TeamGroup Makes Fast(er) Memory

June 7, 2007 | 01:44

Tags: #2000mhz #bandwidth #benchmark #ddr3 #fast #latency #speed #teamgroup

Companies: #corsair #ocz

The fastest current memory we've found is not from the usual suspects at Corsair and OCZ, but instead from TeamGroup.

On its stand yesterday, we found 1333MHz DDR2 at a respectable 5-6-6-18, although the high chipset strap needed to run at this speed means your access latency is a huge 98ns.

In contrast, its DDR3 has not just reached the top end specification of the JEDEC standard, but it's massively exceeded it, running at 2000MHz.

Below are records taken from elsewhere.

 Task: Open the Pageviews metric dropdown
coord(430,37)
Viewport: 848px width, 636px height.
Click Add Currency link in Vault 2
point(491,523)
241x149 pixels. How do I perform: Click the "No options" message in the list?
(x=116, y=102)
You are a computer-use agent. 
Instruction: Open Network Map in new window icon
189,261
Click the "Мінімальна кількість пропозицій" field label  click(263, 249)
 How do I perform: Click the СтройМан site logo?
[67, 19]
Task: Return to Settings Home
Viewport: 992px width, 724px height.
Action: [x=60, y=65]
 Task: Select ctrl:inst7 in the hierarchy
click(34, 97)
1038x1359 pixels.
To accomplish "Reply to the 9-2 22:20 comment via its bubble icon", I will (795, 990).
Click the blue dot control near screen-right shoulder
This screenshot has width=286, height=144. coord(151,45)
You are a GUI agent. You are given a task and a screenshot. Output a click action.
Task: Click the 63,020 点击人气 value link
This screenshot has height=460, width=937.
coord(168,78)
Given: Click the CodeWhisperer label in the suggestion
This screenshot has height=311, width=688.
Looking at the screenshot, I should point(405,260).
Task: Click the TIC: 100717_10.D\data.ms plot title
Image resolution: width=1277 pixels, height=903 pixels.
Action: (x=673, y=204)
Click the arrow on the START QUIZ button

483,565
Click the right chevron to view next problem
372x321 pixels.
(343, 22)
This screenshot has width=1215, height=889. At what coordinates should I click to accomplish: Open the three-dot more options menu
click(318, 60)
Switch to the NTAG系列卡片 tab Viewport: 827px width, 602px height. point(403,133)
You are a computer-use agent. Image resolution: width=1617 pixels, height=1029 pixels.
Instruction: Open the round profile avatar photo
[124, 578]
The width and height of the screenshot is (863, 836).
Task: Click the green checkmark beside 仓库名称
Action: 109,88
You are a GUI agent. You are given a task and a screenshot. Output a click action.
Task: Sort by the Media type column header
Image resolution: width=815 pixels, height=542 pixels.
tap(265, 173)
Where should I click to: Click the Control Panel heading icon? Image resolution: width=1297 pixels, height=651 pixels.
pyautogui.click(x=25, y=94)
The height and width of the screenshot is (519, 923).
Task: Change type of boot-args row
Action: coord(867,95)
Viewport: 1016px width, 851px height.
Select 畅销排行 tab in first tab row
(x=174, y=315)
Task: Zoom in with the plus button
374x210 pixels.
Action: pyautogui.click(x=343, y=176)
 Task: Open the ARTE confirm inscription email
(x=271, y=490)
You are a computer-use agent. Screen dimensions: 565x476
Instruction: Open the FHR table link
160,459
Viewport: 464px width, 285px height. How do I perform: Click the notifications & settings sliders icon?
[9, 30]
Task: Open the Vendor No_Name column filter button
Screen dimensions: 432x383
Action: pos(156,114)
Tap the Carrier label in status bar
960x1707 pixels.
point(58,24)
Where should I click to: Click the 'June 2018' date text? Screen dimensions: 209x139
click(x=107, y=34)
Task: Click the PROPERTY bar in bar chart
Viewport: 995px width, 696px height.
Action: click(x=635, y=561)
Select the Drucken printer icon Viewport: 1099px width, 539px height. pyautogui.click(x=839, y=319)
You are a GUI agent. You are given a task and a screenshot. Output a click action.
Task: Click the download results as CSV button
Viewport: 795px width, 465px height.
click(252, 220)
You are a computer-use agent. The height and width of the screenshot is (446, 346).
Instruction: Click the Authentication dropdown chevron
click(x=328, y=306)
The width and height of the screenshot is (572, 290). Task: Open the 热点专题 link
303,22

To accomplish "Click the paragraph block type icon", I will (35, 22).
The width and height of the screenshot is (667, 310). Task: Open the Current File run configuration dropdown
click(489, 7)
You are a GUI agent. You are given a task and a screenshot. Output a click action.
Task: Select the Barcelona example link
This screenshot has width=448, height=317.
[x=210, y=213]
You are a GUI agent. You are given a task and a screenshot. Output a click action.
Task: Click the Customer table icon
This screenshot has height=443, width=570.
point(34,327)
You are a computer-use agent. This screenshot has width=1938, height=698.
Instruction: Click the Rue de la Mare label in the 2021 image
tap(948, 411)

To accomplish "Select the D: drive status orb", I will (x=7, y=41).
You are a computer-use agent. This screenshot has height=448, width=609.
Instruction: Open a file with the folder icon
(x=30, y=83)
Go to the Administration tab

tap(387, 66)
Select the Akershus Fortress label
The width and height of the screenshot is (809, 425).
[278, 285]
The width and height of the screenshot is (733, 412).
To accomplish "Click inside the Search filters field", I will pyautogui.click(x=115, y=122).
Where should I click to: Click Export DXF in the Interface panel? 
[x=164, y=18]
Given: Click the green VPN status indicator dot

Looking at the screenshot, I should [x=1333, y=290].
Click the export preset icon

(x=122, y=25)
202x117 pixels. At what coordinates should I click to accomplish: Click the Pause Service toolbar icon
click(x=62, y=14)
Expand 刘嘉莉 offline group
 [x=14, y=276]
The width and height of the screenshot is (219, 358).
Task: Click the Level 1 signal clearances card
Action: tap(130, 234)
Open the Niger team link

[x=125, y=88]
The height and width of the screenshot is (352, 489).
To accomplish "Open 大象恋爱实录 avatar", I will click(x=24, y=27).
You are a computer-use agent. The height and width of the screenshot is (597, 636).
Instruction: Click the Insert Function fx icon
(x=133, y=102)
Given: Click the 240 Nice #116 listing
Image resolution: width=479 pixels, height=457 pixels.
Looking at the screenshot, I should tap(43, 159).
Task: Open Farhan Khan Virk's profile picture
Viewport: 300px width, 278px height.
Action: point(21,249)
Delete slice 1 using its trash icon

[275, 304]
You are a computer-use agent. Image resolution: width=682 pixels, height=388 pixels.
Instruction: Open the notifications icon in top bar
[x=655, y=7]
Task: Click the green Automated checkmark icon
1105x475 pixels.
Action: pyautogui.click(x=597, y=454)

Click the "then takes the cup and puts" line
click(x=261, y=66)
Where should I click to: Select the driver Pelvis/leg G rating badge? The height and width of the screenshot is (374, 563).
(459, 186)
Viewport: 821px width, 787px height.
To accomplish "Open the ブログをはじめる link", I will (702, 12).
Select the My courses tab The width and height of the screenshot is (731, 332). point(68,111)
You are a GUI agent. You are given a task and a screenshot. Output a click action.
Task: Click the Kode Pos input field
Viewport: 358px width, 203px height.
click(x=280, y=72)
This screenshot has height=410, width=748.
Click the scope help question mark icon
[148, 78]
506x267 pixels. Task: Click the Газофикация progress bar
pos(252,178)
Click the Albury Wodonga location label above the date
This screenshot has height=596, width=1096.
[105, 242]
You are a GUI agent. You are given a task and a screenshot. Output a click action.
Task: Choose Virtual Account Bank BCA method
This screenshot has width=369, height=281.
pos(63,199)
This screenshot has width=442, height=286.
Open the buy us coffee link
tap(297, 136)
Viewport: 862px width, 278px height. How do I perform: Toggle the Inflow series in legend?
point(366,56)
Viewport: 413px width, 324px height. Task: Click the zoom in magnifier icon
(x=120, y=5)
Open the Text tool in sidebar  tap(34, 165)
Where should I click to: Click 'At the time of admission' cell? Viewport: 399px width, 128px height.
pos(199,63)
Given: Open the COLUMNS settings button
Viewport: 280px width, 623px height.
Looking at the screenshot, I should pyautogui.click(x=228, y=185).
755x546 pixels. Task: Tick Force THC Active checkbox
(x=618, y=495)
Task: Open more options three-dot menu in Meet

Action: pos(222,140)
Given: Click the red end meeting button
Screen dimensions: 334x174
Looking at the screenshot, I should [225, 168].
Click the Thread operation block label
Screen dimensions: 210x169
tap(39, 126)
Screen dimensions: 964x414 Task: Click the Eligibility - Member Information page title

To get to these speeds at just 9-9-9-20, upwards of +0.6V (a 40 percent increase in supply voltage) needs to be used. A far better 73.1ns access latency is achieved, along with some 10,000MB/s read bandwidth - 40 percent more than a typical DDR3-based P35 board.

Both sets of performance modules have the huge ThermalRight heatpipe/heatsinks on them which have the two sets of extravagant fin arrays above the actual modules. The problem is that the heatsinks are so large, you can only fit two modules in dual channel, a memory slot apart. This makes it only suitable for Intel systems, as dual channel is available on AMD systems when the modules sit side by side.

To run at these speeds, you'll need to overclock your CPU as there is no chipset strap currently exists for native DDR3-1600MHz, let alone 2000MHz. TeamGroup was using an as yet unreleased Intel Core 2 Duo E6850 at a massive 500MHz FSB on a Gigabyte P35 board, using the 2x memory multiplier, giving a 1000MHz memory bus and subsequently 2000MHz DDR3 memory.